▶ [ENTRIES SHOWN]
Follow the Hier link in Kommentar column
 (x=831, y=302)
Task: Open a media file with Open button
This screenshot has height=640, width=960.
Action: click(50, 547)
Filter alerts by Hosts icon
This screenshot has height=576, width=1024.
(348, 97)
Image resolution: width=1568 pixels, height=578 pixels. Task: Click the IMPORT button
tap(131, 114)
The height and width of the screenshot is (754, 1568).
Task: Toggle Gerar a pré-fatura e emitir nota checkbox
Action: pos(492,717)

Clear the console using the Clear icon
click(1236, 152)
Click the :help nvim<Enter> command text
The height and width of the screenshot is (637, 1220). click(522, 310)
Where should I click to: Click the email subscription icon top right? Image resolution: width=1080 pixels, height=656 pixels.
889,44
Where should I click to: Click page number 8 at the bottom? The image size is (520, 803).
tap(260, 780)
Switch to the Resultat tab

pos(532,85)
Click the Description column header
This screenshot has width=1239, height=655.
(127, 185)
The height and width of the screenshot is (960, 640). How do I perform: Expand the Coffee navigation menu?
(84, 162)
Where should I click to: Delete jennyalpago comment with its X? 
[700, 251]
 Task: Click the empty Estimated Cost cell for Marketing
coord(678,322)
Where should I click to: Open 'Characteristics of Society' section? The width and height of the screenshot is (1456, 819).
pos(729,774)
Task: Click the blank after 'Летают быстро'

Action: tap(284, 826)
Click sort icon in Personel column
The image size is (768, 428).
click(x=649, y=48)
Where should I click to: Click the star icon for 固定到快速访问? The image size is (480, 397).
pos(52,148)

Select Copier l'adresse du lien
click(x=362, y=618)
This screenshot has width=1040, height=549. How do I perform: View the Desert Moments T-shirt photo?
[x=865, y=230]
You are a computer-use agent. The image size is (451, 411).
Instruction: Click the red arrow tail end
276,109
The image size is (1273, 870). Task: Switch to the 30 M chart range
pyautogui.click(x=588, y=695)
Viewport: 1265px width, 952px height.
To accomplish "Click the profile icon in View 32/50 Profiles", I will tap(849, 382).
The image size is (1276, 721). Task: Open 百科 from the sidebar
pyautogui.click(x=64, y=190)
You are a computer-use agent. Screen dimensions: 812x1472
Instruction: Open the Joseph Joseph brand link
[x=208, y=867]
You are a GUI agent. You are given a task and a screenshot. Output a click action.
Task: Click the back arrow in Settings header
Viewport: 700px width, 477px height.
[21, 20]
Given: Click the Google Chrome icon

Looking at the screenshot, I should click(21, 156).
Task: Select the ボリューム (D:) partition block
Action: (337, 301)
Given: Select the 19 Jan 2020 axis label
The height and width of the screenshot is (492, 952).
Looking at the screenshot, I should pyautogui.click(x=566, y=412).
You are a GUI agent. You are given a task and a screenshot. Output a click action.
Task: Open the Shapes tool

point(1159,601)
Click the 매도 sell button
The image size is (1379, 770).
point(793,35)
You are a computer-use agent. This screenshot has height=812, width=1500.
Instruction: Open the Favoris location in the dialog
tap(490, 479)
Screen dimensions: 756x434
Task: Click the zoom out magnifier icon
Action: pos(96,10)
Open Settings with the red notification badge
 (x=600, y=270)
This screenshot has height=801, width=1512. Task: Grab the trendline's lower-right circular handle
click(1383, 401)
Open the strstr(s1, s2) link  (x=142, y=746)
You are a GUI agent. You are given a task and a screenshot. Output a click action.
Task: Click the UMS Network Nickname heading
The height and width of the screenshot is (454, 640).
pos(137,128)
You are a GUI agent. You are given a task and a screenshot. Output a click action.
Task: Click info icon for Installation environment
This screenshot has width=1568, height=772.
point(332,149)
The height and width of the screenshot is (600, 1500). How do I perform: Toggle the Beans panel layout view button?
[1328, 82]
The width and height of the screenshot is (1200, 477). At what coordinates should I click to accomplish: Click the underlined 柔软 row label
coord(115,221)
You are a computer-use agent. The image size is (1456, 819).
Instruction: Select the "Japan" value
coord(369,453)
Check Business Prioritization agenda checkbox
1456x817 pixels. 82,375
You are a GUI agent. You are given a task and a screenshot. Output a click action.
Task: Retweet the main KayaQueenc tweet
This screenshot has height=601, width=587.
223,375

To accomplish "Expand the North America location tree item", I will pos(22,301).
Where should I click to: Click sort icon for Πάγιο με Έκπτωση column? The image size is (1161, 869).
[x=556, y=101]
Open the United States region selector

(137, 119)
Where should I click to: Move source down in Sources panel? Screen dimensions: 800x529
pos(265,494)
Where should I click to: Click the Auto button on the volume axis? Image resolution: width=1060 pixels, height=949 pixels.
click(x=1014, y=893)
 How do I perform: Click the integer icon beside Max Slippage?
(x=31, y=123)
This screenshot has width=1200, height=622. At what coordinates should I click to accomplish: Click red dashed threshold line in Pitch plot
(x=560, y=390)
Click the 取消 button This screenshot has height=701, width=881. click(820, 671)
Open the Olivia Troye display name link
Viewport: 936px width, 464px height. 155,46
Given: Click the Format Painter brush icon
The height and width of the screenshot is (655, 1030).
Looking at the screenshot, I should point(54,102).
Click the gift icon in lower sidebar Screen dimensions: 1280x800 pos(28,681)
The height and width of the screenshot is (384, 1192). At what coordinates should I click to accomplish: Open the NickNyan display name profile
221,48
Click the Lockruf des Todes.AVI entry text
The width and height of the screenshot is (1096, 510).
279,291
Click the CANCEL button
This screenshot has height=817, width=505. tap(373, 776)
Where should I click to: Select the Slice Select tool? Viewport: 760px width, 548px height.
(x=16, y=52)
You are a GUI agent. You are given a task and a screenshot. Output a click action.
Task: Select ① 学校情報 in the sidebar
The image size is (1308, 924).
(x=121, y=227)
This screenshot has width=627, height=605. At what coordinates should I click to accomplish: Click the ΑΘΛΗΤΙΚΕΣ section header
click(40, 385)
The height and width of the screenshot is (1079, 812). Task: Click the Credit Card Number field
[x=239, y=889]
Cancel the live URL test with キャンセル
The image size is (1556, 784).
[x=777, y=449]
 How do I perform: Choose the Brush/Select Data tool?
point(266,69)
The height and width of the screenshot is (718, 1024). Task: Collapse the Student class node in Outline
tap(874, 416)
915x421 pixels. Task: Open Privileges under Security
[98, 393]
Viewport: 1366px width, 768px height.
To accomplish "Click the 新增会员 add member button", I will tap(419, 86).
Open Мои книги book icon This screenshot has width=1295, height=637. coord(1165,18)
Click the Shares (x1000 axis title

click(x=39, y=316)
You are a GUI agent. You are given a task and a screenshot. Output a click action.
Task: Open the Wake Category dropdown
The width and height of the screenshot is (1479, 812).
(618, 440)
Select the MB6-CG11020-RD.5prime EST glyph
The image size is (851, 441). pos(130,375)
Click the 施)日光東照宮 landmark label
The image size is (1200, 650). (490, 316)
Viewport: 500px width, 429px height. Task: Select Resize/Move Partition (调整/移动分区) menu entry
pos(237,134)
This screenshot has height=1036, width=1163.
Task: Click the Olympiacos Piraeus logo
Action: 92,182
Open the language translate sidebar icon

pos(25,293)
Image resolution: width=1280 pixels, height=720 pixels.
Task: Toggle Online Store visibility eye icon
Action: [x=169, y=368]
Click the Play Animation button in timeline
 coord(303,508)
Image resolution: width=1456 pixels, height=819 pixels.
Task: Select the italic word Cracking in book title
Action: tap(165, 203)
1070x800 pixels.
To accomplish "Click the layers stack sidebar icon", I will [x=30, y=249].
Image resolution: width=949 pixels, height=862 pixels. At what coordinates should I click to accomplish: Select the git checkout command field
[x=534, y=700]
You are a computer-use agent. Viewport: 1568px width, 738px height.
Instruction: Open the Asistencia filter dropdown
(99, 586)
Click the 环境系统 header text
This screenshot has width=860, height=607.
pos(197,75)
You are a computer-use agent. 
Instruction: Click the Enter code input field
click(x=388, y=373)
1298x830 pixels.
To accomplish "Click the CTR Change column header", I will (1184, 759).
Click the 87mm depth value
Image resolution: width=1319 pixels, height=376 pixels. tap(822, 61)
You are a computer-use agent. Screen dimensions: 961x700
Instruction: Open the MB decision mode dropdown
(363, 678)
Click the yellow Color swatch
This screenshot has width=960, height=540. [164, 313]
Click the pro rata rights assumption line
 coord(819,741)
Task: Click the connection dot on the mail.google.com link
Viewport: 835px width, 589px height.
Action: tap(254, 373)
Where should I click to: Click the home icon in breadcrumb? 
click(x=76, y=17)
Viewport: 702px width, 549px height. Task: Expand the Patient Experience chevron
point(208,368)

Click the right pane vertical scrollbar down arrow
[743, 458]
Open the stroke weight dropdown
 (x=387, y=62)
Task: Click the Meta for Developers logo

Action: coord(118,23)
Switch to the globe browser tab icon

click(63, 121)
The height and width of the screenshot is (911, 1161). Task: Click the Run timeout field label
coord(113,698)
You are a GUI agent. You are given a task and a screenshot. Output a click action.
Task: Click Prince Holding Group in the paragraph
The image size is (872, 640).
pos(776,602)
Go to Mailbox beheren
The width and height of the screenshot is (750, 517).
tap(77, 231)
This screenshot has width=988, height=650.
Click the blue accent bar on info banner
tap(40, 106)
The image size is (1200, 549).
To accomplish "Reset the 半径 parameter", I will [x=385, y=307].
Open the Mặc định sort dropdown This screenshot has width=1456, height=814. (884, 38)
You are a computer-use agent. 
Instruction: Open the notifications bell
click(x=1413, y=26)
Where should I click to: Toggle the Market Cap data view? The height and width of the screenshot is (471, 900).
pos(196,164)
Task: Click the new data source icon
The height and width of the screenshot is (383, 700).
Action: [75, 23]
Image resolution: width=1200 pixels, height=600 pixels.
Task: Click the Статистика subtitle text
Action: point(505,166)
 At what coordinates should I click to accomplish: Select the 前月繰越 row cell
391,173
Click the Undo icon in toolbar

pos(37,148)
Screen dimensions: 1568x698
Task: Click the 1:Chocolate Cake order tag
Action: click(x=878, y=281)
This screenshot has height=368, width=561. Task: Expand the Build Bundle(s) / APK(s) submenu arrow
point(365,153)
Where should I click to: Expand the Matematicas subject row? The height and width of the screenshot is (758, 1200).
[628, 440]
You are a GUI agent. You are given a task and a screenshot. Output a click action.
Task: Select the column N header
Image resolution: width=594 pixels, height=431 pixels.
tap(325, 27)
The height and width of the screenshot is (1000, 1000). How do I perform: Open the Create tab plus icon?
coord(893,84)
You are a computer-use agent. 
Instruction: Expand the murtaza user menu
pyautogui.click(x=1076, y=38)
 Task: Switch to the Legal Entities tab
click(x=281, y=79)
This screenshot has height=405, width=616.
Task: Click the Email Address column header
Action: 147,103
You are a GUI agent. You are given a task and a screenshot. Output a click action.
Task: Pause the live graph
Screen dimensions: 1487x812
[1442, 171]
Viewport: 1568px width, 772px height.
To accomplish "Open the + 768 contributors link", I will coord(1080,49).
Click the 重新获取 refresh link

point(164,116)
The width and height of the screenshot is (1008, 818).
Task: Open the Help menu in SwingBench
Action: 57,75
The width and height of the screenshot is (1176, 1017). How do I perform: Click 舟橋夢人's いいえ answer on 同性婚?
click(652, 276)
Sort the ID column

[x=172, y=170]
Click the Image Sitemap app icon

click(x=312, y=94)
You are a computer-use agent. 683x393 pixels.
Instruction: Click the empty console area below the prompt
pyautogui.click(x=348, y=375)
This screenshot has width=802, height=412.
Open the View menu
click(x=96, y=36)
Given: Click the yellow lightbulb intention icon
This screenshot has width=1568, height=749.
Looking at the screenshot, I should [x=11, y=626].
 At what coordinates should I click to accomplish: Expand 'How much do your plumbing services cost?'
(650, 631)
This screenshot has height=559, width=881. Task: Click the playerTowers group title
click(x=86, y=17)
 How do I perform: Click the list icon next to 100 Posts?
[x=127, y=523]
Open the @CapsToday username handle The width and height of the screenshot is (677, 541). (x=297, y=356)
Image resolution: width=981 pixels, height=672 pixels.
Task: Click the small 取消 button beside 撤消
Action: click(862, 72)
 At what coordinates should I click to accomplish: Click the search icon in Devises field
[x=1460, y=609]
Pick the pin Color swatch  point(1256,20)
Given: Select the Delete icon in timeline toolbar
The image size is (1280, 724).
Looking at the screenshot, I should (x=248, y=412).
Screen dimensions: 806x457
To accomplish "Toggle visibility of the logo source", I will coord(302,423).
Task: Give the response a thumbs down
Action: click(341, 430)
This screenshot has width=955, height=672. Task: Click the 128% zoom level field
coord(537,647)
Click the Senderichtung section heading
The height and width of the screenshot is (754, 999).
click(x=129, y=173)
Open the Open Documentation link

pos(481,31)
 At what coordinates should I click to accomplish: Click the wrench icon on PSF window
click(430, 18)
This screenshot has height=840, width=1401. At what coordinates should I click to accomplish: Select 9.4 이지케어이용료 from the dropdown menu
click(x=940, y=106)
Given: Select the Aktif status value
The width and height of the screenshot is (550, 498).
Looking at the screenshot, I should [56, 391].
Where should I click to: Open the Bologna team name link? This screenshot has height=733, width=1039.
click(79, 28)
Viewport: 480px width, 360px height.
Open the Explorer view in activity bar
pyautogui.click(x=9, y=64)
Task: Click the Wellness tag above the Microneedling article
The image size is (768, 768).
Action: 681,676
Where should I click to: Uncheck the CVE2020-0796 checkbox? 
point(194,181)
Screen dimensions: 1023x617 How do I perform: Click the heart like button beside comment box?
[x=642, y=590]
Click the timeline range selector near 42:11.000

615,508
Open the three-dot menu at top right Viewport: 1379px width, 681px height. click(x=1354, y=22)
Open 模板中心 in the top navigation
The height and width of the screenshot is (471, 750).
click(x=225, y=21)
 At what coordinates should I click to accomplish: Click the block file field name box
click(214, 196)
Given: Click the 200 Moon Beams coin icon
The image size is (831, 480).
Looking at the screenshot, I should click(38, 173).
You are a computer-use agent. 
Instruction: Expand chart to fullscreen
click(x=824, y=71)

▶ [PROBLEM] Reproduce exactly the lines of the records above from the one with "The width and height of the screenshot is (1200, 477)." to the one with "Click the 取消", both included, and leave out everything else.

▶ [EXPECTED OUTPUT]
The width and height of the screenshot is (1200, 477). At what coordinates should I click to accomplish: Click the underlined 柔软 row label
coord(115,221)
You are a computer-use agent. The image size is (1456, 819).
Instruction: Select the "Japan" value
coord(369,453)
Check Business Prioritization agenda checkbox
1456x817 pixels. 82,375
You are a GUI agent. You are given a task and a screenshot. Output a click action.
Task: Retweet the main KayaQueenc tweet
This screenshot has height=601, width=587.
223,375

To accomplish "Expand the North America location tree item", I will pos(22,301).
Where should I click to: Click sort icon for Πάγιο με Έκπτωση column? The image size is (1161, 869).
[x=556, y=101]
Open the United States region selector

(137, 119)
Where should I click to: Move source down in Sources panel? Screen dimensions: 800x529
pos(265,494)
Where should I click to: Click the Auto button on the volume axis? Image resolution: width=1060 pixels, height=949 pixels.
click(x=1014, y=893)
 How do I perform: Click the integer icon beside Max Slippage?
(x=31, y=123)
This screenshot has width=1200, height=622. At what coordinates should I click to accomplish: Click red dashed threshold line in Pitch plot
(x=560, y=390)
Click the 取消 button This screenshot has height=701, width=881. click(820, 671)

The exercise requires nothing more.